We can think of a right as a contract between two people in which both parties have agreed to accept the obligations of the agreement because it provides them mutual benefit. Evidence that such rights and obligations exist can be found in a verbal or written agreement. For example, person A is obliged to pay person B a specific amount of money, and person B is obliged to deliver A the product before an agreed date. So far, so good.
But when we talk about health care as a constitutional right we no longer talk about rights in this sense. We talk about rights as the outcome of political decision making. Rights conceived in this fashion do not reflect actual agreement between individuals but political authority. This may not be necessarily problematic when the rights in question reflect the “common good,” but rights that generate massive entitlement programs do not reflect this kind of consensus.
The right to “life, liberty, and the pursuit of happiness” reflects the freedom of individuals to live their lives as they see fit. The only obligation these “rights” impose on others is not to interfere. These obligations can be satisfied by doing nothing and we all have an interest in having such freedoms. Such universal agreement is not possible when we talk about a right to health care. The right to health care does not just mean that people have a right to obtain medical care, but that others have an obligation to supply it. A right to health care will impose obligations that are far reaching in nature and inevitably lead to a state-run health care system where all people are equal in having no choice and health care is rationed by “experts.”
There are many things in life we think as desirable, perhaps even necessary. But from this it does not follow that other people have an obligation to supply these things. During the 20th century there has been an increasing tendency to claim everything we desire in life as a “right.” This does not just undermine the ideal of having a government that serves the common good, it also produces a society where mutual assistance, charity, and self-reliance are increasingly undermined. The movement to make health care a constitutional right reflects a cynical view of the purpose of a Constitution. Instead of protecting fundamental freedoms that all citizens will recognize as just, the Constitution is used to secure greater protection for partisan political issues.

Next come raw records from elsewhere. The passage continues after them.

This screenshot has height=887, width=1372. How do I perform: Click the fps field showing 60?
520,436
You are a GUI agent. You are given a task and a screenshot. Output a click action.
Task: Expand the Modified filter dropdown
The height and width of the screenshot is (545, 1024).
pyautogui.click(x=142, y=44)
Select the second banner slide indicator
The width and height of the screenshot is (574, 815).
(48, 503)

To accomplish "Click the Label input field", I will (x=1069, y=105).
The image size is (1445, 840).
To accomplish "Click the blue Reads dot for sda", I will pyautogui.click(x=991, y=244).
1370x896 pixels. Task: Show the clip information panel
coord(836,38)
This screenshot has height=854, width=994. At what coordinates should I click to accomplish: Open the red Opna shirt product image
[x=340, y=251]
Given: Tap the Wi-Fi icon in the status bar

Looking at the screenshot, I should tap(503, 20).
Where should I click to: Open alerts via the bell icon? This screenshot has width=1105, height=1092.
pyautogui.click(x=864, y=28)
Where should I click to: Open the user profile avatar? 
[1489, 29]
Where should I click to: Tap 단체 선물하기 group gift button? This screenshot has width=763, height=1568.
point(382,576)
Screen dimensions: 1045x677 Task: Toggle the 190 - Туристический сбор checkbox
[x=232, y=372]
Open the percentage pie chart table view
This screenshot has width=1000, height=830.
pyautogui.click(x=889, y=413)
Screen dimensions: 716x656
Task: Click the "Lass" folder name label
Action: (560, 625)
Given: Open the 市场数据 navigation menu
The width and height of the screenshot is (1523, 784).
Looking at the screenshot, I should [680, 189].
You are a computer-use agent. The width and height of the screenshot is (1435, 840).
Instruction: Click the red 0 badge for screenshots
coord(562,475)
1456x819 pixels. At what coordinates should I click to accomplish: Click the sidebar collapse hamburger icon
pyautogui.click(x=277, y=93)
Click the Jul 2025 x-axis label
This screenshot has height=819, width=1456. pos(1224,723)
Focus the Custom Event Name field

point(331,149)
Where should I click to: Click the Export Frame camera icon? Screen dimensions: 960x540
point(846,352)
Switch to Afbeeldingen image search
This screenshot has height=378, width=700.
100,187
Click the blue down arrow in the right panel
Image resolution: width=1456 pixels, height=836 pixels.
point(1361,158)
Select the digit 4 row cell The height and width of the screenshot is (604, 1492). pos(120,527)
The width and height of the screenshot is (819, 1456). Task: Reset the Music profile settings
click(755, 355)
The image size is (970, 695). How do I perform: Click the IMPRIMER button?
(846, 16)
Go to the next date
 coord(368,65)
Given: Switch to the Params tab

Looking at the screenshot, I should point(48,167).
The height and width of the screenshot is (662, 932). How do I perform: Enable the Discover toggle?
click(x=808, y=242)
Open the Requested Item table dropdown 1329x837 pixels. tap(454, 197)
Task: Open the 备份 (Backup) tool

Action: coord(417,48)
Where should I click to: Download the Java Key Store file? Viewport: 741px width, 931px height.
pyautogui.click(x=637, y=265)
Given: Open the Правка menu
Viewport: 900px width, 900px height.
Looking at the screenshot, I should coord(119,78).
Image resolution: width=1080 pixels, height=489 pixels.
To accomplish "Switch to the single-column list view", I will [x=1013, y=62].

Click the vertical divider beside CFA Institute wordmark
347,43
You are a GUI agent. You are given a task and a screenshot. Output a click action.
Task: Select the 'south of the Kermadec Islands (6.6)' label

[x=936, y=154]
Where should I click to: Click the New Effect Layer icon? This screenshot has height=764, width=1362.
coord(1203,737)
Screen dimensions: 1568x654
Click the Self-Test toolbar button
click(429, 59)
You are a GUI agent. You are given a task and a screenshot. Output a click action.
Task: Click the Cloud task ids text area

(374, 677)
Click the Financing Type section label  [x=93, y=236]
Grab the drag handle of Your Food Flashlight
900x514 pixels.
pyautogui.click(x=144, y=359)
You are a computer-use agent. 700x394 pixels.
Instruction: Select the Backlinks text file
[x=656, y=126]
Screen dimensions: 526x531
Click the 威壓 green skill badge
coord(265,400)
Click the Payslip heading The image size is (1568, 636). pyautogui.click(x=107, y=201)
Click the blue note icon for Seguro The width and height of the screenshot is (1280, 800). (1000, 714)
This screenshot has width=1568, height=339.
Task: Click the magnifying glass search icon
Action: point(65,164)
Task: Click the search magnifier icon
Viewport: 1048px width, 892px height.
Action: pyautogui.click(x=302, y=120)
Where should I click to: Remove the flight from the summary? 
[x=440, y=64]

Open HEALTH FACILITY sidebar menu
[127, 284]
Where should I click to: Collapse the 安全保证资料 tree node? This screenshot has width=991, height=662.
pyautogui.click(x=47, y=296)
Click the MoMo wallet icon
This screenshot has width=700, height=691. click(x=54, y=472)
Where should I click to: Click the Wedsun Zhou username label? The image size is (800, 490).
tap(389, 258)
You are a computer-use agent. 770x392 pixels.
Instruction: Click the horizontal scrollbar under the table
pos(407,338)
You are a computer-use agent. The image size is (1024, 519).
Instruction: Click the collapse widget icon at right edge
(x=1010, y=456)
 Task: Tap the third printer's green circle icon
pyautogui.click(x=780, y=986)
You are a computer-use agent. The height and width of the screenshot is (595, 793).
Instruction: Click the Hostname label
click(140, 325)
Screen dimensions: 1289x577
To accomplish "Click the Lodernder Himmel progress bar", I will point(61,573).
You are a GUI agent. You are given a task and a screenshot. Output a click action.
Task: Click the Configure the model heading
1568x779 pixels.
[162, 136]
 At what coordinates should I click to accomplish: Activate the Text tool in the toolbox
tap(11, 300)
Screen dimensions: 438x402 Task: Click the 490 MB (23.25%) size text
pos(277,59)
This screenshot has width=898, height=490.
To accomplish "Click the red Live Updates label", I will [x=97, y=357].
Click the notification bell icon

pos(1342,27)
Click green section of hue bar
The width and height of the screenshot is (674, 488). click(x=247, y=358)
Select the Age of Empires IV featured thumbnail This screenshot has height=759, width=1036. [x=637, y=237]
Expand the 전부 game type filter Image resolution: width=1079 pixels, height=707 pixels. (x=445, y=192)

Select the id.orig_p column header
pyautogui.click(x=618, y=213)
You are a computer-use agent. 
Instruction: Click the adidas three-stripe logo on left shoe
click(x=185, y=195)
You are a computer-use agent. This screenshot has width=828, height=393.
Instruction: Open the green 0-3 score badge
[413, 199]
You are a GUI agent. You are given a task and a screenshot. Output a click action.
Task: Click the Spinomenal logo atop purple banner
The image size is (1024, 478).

It is guaranteed that a constitutional right to health care will not come about without a political struggle. This itself is indicative that such a right is the outcome of non-unanimous decision making (to put it mildly) and does not represent the common good. If we secure a right to health care this way, it will not reflect right but might. It should go without saying that “might makes right” is not a progressive but an authoritarian principle to organize society. The situation is not much different in the case of current proposals to reform health care. If any breakthroughs will be made it will be in the form of one coalition prevailing at the expense of others.